Every line of the following records that includes "computer" should be copied.

* _Task material_
——————————

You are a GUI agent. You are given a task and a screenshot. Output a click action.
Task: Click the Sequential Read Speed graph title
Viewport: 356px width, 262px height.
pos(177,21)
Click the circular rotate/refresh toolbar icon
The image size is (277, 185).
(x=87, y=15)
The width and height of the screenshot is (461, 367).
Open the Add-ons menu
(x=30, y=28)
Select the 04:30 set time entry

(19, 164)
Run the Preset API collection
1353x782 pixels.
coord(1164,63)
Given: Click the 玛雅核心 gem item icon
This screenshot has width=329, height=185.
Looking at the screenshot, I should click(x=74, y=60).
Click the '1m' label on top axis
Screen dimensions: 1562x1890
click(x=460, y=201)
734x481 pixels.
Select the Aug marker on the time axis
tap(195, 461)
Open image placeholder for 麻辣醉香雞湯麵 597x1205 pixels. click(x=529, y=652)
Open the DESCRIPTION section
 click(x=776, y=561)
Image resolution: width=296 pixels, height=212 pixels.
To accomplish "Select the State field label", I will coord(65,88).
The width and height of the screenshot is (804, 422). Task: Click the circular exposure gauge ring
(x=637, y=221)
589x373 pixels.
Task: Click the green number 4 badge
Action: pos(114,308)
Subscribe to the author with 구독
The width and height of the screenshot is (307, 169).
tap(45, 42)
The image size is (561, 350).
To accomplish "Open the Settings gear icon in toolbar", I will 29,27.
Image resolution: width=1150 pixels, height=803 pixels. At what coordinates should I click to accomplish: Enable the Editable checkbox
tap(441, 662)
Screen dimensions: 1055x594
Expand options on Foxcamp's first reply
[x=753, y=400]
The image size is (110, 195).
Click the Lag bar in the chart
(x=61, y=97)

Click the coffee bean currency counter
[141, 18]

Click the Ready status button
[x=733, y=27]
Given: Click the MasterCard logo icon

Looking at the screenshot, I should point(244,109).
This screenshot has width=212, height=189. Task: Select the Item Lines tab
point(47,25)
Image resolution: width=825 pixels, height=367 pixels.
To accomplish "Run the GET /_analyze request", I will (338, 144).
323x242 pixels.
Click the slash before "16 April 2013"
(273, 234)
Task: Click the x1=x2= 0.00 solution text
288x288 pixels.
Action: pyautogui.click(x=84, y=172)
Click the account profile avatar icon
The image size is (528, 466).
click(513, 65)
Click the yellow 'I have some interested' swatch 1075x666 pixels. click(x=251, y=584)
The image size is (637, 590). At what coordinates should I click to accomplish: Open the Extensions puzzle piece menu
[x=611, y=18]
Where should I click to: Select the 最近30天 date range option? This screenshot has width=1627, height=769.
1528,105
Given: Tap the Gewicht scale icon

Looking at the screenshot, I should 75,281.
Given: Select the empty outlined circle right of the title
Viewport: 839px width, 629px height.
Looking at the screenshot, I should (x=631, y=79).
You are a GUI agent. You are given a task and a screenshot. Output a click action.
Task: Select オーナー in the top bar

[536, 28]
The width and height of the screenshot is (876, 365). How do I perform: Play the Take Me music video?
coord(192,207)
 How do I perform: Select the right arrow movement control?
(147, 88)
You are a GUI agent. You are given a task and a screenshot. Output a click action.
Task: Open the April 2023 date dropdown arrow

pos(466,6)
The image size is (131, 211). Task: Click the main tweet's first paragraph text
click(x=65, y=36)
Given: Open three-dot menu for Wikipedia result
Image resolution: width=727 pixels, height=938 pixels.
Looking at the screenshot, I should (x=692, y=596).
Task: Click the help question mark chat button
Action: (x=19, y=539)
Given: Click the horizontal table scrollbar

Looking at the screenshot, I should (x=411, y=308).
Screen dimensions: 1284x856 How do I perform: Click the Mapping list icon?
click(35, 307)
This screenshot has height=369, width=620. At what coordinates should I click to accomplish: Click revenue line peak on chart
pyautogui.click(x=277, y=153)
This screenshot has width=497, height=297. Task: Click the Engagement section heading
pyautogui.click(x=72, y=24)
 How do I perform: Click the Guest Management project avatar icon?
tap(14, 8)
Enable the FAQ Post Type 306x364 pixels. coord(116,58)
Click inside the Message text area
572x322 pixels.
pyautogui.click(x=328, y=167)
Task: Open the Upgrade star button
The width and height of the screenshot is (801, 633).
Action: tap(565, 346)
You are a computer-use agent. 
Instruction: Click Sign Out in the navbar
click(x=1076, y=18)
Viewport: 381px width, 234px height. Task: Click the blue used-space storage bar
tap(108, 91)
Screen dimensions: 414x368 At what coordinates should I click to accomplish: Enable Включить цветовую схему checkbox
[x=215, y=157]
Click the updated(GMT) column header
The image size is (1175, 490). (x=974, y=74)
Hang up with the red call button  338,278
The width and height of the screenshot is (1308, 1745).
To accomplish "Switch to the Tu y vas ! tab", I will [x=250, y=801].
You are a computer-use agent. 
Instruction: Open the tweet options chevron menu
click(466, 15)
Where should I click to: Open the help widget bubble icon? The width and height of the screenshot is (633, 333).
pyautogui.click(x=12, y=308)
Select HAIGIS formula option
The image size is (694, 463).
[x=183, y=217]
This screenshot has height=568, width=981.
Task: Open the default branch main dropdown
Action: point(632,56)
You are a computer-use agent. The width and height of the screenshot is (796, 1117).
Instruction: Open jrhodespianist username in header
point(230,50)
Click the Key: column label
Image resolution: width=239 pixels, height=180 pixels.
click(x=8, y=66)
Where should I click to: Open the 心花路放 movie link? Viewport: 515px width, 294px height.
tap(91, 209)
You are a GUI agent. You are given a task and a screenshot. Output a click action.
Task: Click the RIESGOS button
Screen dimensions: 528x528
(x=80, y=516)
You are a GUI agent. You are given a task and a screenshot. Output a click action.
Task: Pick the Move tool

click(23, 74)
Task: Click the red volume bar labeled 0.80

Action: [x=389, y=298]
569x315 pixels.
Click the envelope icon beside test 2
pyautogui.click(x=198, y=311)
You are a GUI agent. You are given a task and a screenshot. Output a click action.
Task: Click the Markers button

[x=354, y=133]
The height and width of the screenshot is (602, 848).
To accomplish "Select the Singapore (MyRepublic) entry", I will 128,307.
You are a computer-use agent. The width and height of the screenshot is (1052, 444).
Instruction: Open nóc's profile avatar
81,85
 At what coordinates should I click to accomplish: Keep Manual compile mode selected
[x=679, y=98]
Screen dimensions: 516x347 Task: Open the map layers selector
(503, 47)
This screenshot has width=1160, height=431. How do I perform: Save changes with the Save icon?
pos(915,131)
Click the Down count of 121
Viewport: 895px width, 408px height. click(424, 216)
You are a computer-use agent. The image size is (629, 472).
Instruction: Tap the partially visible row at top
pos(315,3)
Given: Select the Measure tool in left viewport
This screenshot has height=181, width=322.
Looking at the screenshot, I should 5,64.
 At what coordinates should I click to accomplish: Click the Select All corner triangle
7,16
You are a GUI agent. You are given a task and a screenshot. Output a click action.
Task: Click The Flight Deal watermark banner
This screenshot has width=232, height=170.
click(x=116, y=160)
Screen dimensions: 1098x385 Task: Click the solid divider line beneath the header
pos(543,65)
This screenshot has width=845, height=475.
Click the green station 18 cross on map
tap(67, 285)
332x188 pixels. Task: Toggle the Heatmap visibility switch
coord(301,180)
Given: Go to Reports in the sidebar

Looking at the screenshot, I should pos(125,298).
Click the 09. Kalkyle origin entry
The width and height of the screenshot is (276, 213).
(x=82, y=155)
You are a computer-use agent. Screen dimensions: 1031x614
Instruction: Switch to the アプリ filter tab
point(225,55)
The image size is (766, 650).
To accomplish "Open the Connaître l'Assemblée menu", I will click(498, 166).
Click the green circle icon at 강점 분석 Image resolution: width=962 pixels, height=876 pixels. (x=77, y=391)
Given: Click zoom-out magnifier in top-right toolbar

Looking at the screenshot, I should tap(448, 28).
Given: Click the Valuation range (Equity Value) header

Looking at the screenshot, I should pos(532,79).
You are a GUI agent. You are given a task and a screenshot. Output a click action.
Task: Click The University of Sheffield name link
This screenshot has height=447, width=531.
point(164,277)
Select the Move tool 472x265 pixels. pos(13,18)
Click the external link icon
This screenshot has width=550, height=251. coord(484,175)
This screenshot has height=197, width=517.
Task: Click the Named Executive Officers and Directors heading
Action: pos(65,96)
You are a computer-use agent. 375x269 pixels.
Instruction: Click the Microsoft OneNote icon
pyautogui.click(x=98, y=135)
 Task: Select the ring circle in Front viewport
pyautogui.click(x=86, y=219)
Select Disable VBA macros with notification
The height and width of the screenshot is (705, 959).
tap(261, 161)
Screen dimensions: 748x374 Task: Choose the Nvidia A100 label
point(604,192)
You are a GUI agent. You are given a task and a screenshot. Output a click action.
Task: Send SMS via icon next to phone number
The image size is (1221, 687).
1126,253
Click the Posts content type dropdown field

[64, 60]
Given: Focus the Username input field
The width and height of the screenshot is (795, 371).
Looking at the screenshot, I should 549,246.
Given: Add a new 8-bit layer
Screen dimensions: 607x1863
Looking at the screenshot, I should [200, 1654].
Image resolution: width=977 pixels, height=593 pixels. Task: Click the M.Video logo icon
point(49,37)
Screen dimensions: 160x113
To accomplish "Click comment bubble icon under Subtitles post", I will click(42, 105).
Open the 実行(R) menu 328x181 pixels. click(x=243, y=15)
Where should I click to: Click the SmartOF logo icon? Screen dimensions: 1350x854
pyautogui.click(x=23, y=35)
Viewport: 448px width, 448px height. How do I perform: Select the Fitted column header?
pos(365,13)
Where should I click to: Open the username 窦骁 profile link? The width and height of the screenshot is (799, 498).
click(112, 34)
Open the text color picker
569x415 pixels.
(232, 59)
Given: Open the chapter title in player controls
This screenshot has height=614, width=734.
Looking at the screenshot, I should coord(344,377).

——————————

* _Exercise response_
You are a computer-use agent. 
You are a computer-use agent. 
You are a computer-use agent. The width and height of the screenshot is (796, 1117).
You are a computer-use agent. The width and height of the screenshot is (1052, 444).
You are a computer-use agent. The image size is (629, 472).
You are a computer-use agent. Screen dimensions: 1031x614
You are a computer-use agent. 375x269 pixels.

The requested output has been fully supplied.